# 3 month old bitch lab humping dinosaur...???



## snadge (Nov 9, 2011)

our 3 month old bitch lab *|Bella *has started humping her soft dinosaur toy, she has had it since we got her, im wondering if she has caught us laughing at her and so continues to do it, we've only seen her attempt it 2 or 3 times but when she has done its just been a couple of quick 'pumps' then stops - but tonight she done it several times over and we were laughing at her and I wonder if thats why she kept doing it?

is this normal behavior for bitches...?

thanks


----------



## swarthy (Apr 24, 2010)

snadge said:


> our 3 month old bitch lab *|Bella *has started humping her soft dinosaur toy, she has had it since we got her, im wondering if she has caught us laughing at her and so continues to do it, we've only seen her attempt it 2 or 3 times but when she has done its just been a couple of quick 'pumps' then stops - but tonight she done it several times over and we were laughing at her and I wonder if thats why she kept doing it?
> 
> is this normal behavior for bitches...?
> 
> thanks


Yep - totally normal for bitches  it's usually a sign of dominance rather than sexual at that age.

You should be around my house at season time, the guys are confined to barracks whilst the girls are humping each other for dear life 

ETA - Between them - my girls have always been far worse humpers than my boys  the latter have their place !!


----------



## Sled dog hotel (Aug 11, 2010)

snadge said:


> our 3 month old bitch lab *|Bella *has started humping her soft dinosaur toy, she has had it since we got her, im wondering if she has caught us laughing at her and so continues to do it, we've only seen her attempt it 2 or 3 times but when she has done its just been a couple of quick 'pumps' then stops - but tonight she done it several times over and we were laughing at her and I wonder if thats why she kept doing it?
> 
> is this normal behavior for bitches...?
> 
> thanks


Pups bark,bite,chase,play games and mount each other in the litter its all part of the critical phase of developement canine socialisation period, so likely its something thats continued as a form of play.
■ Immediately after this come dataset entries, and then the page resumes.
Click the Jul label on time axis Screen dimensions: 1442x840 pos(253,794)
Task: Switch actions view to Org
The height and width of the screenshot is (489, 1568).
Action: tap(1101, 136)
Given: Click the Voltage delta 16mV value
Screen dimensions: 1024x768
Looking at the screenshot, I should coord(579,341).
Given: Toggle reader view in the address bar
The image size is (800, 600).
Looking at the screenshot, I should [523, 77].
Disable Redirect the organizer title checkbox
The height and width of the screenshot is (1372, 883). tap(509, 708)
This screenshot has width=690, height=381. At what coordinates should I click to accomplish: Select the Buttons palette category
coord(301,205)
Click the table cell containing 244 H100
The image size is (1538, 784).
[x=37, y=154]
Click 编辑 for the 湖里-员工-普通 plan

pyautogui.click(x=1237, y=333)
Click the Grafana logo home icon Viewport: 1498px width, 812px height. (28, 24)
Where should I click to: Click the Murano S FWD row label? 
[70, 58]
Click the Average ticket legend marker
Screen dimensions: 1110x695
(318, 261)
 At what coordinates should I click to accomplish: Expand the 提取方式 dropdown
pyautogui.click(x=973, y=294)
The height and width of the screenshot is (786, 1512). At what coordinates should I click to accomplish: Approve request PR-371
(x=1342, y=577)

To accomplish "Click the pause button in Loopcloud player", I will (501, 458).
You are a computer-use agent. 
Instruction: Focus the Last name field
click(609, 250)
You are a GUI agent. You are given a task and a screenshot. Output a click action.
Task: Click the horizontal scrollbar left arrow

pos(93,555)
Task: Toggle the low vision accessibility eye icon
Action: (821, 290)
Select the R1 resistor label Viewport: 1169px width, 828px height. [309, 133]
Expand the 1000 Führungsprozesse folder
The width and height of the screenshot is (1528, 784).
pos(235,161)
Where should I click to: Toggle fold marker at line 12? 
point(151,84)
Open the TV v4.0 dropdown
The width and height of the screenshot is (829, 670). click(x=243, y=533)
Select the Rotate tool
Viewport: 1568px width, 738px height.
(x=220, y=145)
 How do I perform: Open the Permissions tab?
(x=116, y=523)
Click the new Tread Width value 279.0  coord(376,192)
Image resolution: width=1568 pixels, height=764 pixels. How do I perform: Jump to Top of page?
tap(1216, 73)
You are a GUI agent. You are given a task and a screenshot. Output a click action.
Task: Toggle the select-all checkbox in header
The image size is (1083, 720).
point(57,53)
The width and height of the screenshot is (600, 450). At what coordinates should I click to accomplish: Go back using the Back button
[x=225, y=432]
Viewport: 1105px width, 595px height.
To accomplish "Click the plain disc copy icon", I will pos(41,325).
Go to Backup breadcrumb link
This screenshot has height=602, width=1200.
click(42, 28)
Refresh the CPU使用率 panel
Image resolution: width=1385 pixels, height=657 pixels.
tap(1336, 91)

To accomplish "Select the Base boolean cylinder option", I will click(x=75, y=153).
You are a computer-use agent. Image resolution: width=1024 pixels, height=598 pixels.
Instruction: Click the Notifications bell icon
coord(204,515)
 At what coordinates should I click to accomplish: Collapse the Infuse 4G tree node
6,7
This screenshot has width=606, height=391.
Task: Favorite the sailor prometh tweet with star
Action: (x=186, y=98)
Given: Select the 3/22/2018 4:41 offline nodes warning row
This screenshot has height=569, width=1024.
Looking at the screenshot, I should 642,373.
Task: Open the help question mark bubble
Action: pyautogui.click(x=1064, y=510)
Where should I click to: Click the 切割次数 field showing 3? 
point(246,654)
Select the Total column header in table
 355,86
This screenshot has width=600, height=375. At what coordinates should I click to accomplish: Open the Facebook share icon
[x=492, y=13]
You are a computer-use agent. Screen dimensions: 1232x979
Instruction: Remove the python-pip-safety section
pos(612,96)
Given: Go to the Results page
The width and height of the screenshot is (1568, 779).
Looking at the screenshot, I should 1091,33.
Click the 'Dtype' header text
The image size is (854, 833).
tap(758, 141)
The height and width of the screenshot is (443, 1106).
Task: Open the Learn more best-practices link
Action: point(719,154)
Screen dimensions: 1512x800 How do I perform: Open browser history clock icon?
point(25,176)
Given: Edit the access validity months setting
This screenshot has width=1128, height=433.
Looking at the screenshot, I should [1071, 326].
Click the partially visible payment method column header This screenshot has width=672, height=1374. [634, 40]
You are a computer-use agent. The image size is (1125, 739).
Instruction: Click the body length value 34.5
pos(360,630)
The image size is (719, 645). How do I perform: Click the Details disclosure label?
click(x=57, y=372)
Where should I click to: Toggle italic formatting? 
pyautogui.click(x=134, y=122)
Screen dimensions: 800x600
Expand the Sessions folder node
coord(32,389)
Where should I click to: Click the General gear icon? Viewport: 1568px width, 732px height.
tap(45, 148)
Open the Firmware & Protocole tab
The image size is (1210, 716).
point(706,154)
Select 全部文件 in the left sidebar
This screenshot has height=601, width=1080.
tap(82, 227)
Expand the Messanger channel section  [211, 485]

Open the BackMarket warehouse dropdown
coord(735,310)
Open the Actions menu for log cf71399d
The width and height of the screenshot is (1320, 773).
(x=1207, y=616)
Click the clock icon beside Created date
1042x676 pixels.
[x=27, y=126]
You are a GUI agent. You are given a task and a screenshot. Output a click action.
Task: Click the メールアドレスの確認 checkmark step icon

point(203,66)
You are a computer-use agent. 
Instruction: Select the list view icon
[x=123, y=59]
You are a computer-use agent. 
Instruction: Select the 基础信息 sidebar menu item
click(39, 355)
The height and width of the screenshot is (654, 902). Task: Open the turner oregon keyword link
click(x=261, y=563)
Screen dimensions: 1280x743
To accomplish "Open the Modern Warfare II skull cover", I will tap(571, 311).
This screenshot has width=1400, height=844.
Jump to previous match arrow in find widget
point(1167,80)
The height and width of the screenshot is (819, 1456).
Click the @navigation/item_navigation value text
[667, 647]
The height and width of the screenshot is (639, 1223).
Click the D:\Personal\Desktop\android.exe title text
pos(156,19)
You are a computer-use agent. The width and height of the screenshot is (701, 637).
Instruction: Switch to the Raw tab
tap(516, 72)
Dogs do learn by association though, so if you have found it amusing and therfore its got her a form of attention, she could possibly continue to do it for that reason.

The problems with dogs is that they are learning all the time not just when we teach them things, sometimes we can inadvertently reward behaviour, especially when they are little pups because the behaviour is quite funny and endearing at the time. If a pup sets out to do something to instigate attention, can be anything jumping up mouthing, and we show them any form even if its eye contact and saying no focus is still on them. Its a reward, what gets them a reward they then reapeat simply because it works, so it becomes a learned behaviour, but on occasion a learned behaviour you as the owner really doesnt want.

If you dont want her to get into the habit you could try disrupting it with a simple ahh ahh, then re-direct her with something else and an alternative behaviour, could be a toy or a treat, but disrupt what you dont want. then call her to you, ask her sit for it then offer the treat/toy as the reward for coming and sitting.


----------



## snadge (Nov 9, 2011)

thanks for both replies... PHEW!! I was worried lol... 

yeah we will pull her attention away from it, im sure it was playing/dominance as mentioned

thanks


----------



## Kinjilabs (Apr 15, 2009)

My Millie used to hump her mum till the day her mum died, neither seemed to mind


----------



## Sled dog hotel (Aug 11, 2010)

Kinjilabs said:


> My Millie used to hump her mum till the day her mum died, neither seemed to mind


Daisy whos now 14 nearly always has and still does humps the others at dinner time most night or she does unless I stop her as sometimes the others get the hump


----------



## Rottiefan (Jun 20, 2010)

There's no evidence to assume it's a dominance ritual- dominance over what? In what social structure? Who's the subordinate? 

Arousal is controlled by a neurotransmitting chemical called norepinephrine. This chemical is increased during times of stress, in particular during novel or non-habitual experiences. Behaviours seen when this chemical is released tend to be the four Fs: freeze, flight, fight, or 'fool around'  

Now, if you think of play circumstances, we all get aroused during play and the behaviours can become quite sexual- whether we intend them to be or not. 

The 'fool around' pattern, i.e. humping, can easily be triggered as the dog becomes more aroused during play. The dinosaur was most probably a novel circumstance, and the behaviour was positively reinforced by your laughing and the internal-reward the dog gets from relieving stress caused by its arousal. 

So, I don't think it has a thing to do with dominance, and to my knowledge, there is no evidence to assume it is.


----------



## Rottiefan (Jun 20, 2010)

swarthy said:


> Yep - totally normal for bitches  it's usually a sign of dominance rather than sexual at that age.


Why would an animal be trying to display dominance rituals at an age where it is imperative for them to do the complete opposite?


----------



## SLB (Apr 25, 2011)

Rottiefan said:


> Why would an animal be trying to display dominance rituals at an age where it is imperative for them to do the complete opposite?


Maybe the dinosaur tried it on with her?


----------



## leashedForLife (Nov 1, 2009)

Sled dog hotel said:


> Daisy, who's now 14-YO, nearly-always has... humped the other [dogs] at dinner-time, most nights...
> or she does [it], unless I stop her - sometimes the others get the hump.


that sounds very-much like over-arousal - 
She uses the mounting to 'ground' her excitement, it's a *displacement behavior*: 
doing X behavior, in place of Y.

a dog who feels uncertain in the presence of a strange-dog may sniff the ground; there's no particular scent 
to investigate - it's both displacement & a calming-signal, or a sign of 'no threat' to the other dog.


----------